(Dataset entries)
________________________________________

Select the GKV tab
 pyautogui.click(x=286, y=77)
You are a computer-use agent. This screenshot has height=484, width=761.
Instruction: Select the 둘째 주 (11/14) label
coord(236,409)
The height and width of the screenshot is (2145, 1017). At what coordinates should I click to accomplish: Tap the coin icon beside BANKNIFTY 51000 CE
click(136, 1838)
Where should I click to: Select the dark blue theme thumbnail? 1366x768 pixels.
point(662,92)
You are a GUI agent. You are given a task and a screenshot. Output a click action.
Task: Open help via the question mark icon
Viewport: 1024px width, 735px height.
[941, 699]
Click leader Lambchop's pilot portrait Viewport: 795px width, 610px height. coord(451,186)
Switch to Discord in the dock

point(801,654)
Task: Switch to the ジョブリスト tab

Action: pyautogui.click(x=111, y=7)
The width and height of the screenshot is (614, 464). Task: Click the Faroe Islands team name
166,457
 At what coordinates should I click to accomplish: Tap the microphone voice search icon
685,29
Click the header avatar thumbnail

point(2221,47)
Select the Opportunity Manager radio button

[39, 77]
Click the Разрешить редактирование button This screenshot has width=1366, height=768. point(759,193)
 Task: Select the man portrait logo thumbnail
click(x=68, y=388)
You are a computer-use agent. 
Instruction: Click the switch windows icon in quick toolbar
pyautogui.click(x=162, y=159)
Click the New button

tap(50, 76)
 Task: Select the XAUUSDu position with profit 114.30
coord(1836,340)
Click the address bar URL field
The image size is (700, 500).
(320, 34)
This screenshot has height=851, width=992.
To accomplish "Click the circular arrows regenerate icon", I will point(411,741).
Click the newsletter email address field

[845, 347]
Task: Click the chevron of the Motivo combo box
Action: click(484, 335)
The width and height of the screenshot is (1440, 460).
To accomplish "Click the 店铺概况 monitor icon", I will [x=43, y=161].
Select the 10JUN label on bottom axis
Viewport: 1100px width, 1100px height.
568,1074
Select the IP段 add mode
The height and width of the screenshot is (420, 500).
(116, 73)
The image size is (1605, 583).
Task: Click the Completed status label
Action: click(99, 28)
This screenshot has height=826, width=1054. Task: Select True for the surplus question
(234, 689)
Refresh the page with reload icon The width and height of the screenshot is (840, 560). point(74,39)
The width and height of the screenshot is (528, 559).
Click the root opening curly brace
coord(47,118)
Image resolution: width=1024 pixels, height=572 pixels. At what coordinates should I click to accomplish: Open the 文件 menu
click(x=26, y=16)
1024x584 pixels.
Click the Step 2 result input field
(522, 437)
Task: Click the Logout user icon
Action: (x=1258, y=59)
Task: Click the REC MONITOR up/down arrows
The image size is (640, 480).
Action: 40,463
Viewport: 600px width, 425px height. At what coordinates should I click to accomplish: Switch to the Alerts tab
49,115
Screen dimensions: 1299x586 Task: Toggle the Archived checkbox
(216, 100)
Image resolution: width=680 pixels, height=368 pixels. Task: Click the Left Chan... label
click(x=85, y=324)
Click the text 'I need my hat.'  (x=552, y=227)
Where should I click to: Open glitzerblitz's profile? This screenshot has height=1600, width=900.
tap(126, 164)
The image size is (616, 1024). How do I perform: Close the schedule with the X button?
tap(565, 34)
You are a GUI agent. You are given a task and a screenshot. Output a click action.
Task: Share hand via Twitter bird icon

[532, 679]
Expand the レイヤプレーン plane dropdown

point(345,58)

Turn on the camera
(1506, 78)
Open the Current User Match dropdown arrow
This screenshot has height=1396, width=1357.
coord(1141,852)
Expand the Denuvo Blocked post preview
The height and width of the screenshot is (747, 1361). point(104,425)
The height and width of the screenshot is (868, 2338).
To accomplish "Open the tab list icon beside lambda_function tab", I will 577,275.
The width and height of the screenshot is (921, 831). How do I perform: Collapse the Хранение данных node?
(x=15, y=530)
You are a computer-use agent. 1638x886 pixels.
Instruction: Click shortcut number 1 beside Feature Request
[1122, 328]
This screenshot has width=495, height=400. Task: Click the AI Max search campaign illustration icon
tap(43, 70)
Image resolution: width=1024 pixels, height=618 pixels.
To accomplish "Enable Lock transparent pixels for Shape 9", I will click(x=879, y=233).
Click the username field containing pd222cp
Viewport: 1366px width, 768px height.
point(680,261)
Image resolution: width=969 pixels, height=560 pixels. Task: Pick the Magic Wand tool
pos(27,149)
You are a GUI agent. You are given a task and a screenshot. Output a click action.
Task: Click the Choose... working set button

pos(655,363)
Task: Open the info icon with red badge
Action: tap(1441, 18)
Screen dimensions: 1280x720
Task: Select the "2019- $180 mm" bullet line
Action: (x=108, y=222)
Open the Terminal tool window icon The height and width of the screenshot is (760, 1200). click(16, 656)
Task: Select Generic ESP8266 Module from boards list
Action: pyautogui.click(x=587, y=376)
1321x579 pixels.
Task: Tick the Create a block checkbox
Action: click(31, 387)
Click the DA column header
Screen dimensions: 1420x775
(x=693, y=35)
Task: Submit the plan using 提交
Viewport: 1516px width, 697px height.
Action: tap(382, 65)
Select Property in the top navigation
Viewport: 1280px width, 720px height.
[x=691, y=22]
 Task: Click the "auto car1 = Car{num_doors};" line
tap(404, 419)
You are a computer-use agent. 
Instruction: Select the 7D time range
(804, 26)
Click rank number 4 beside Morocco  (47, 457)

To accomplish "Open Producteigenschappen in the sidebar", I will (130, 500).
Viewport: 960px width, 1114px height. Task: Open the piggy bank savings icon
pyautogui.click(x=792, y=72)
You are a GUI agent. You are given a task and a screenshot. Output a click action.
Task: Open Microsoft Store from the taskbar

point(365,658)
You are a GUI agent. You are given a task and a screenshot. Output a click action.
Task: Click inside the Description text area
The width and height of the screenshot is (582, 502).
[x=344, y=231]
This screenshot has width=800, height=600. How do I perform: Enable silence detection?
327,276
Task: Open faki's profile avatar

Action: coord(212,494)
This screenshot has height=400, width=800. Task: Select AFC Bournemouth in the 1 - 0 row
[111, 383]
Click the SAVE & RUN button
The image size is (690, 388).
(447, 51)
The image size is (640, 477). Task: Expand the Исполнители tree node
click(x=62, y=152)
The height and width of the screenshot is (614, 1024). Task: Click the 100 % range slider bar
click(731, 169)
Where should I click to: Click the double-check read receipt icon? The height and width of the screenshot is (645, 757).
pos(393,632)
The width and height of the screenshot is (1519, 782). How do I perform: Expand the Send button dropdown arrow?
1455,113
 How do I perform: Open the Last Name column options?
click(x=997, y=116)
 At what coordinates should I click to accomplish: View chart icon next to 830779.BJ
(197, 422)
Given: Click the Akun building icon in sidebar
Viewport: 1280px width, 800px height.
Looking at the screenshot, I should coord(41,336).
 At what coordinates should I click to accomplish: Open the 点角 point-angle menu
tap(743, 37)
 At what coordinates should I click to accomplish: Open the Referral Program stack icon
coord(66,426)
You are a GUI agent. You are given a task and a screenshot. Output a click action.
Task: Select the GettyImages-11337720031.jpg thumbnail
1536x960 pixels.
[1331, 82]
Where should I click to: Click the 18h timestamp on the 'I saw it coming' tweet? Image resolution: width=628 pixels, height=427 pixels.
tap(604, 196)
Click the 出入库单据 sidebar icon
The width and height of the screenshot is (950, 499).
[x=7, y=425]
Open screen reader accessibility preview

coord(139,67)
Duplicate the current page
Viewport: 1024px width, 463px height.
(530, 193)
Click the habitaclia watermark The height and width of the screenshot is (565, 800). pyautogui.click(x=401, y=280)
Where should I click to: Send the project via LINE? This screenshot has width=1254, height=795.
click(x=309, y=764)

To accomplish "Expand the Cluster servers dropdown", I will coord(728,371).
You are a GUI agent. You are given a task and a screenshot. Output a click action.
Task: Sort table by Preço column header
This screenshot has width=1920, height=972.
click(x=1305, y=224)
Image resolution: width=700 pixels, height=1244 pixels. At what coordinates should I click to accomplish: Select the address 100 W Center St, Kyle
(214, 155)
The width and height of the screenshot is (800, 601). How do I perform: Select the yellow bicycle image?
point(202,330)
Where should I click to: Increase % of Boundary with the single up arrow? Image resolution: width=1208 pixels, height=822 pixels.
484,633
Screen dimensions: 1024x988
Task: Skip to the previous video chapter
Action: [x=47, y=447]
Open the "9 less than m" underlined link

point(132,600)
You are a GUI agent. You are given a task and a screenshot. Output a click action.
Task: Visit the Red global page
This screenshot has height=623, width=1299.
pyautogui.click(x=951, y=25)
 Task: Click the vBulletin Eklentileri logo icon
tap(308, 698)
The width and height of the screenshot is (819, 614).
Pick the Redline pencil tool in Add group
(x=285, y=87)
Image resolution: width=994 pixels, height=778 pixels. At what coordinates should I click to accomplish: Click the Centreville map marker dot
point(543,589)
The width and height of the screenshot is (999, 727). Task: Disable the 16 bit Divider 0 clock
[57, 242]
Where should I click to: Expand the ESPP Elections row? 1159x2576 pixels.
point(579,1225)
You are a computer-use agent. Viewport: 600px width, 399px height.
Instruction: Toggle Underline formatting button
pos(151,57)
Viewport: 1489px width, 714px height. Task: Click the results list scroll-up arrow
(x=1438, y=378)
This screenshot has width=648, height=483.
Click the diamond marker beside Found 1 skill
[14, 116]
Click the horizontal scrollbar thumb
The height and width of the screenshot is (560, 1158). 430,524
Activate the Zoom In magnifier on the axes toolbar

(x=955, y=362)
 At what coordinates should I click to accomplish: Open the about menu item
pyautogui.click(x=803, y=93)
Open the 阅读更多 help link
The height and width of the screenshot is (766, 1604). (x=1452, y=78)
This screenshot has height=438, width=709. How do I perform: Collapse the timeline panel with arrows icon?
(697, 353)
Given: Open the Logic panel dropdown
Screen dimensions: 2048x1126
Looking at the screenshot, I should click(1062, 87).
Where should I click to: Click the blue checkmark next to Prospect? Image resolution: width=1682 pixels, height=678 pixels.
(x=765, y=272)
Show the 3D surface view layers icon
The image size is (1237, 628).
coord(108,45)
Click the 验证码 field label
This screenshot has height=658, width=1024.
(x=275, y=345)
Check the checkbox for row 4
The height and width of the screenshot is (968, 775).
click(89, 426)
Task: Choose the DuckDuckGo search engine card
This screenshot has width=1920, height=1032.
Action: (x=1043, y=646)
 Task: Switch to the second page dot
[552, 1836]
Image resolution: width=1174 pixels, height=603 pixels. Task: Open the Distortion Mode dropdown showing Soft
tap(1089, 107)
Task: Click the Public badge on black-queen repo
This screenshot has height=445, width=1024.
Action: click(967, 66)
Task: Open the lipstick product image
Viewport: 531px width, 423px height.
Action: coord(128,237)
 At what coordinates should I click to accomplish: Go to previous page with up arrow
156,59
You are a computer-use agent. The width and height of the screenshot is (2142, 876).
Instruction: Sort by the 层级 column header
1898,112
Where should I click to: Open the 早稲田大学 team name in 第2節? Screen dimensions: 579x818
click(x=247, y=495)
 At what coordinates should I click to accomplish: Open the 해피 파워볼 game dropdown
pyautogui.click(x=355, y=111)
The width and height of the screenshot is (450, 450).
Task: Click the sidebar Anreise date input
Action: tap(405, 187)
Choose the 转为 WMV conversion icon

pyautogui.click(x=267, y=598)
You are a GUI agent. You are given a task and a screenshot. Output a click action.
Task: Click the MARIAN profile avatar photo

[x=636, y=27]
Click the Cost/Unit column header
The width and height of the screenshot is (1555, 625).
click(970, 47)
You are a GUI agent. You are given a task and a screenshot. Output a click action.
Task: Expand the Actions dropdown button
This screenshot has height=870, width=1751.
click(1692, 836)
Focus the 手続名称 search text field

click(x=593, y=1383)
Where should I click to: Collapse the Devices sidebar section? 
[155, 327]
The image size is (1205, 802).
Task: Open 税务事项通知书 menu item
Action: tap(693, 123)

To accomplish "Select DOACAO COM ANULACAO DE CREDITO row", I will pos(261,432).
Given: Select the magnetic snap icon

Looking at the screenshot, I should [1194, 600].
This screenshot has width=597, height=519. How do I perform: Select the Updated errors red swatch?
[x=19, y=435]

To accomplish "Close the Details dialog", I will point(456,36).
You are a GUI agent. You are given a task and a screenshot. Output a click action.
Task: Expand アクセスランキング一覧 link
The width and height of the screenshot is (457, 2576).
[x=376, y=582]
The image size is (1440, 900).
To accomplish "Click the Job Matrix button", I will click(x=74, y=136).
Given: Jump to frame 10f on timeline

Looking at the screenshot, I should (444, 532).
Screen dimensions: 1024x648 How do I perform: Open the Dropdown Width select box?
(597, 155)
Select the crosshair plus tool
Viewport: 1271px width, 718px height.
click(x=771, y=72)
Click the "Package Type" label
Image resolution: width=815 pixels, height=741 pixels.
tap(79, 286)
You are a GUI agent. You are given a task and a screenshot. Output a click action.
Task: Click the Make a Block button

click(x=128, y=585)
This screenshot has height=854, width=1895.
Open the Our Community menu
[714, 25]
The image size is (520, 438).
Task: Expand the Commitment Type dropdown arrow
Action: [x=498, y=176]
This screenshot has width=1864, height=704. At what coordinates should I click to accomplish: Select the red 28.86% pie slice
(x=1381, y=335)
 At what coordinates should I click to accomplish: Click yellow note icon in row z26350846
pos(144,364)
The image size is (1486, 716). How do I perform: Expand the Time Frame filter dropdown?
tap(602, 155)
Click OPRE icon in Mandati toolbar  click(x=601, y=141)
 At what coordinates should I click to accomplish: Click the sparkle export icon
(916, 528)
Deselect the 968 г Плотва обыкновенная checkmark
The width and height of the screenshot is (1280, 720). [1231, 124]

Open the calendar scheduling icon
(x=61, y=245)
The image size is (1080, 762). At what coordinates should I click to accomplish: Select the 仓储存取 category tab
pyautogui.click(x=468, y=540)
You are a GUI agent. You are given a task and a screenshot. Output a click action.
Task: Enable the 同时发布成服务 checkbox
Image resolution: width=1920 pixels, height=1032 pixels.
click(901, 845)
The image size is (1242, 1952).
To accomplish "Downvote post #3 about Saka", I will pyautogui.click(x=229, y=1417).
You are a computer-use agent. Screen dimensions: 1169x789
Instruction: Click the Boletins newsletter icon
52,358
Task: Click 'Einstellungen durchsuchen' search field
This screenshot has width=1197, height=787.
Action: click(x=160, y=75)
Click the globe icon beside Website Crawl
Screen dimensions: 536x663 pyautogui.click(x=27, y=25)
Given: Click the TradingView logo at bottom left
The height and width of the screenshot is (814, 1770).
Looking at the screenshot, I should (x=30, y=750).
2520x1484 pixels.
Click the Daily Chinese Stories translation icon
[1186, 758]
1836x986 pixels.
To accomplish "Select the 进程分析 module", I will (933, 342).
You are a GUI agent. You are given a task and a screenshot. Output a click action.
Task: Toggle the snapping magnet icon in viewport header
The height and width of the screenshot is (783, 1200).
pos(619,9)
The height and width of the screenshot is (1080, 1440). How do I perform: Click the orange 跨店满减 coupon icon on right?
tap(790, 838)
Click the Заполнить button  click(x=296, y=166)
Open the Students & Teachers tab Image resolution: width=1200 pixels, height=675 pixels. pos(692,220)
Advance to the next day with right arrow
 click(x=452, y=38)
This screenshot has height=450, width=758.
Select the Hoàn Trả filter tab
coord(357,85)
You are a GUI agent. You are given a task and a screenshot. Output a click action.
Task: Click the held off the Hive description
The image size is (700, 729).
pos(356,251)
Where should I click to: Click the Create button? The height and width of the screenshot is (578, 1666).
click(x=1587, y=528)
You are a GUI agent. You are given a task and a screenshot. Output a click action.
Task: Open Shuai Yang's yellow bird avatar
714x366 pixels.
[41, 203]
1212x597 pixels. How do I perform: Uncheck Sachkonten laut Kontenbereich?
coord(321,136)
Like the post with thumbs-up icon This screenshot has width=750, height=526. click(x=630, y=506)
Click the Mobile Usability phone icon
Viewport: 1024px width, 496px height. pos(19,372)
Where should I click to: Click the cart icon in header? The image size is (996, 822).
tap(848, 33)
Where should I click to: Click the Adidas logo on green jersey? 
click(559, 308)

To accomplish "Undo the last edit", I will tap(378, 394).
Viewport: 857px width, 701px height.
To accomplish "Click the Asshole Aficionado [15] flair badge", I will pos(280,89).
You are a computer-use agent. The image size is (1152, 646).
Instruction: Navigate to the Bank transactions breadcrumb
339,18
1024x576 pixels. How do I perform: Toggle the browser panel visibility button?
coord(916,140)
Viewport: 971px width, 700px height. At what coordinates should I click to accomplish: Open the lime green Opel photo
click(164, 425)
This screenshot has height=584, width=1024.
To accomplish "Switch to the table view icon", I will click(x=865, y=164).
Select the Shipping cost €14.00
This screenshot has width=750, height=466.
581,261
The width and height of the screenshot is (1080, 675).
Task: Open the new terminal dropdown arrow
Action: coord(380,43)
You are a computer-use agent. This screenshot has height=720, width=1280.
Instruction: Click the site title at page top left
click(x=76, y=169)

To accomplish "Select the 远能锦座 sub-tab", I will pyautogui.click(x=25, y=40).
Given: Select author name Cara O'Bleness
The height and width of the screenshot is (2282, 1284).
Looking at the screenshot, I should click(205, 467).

________________________________________

Leave out every line above except those from the line with "Task: Click the Choose... working set button" up to and including the line with "Click the DA column header", and copy those exactly.

> **Your solution**
Task: Click the Choose... working set button

pos(655,363)
Task: Open the info icon with red badge
Action: tap(1441, 18)
Screen dimensions: 1280x720
Task: Select the "2019- $180 mm" bullet line
Action: (x=108, y=222)
Open the Terminal tool window icon The height and width of the screenshot is (760, 1200). click(16, 656)
Task: Select Generic ESP8266 Module from boards list
Action: pyautogui.click(x=587, y=376)
1321x579 pixels.
Task: Tick the Create a block checkbox
Action: click(31, 387)
Click the DA column header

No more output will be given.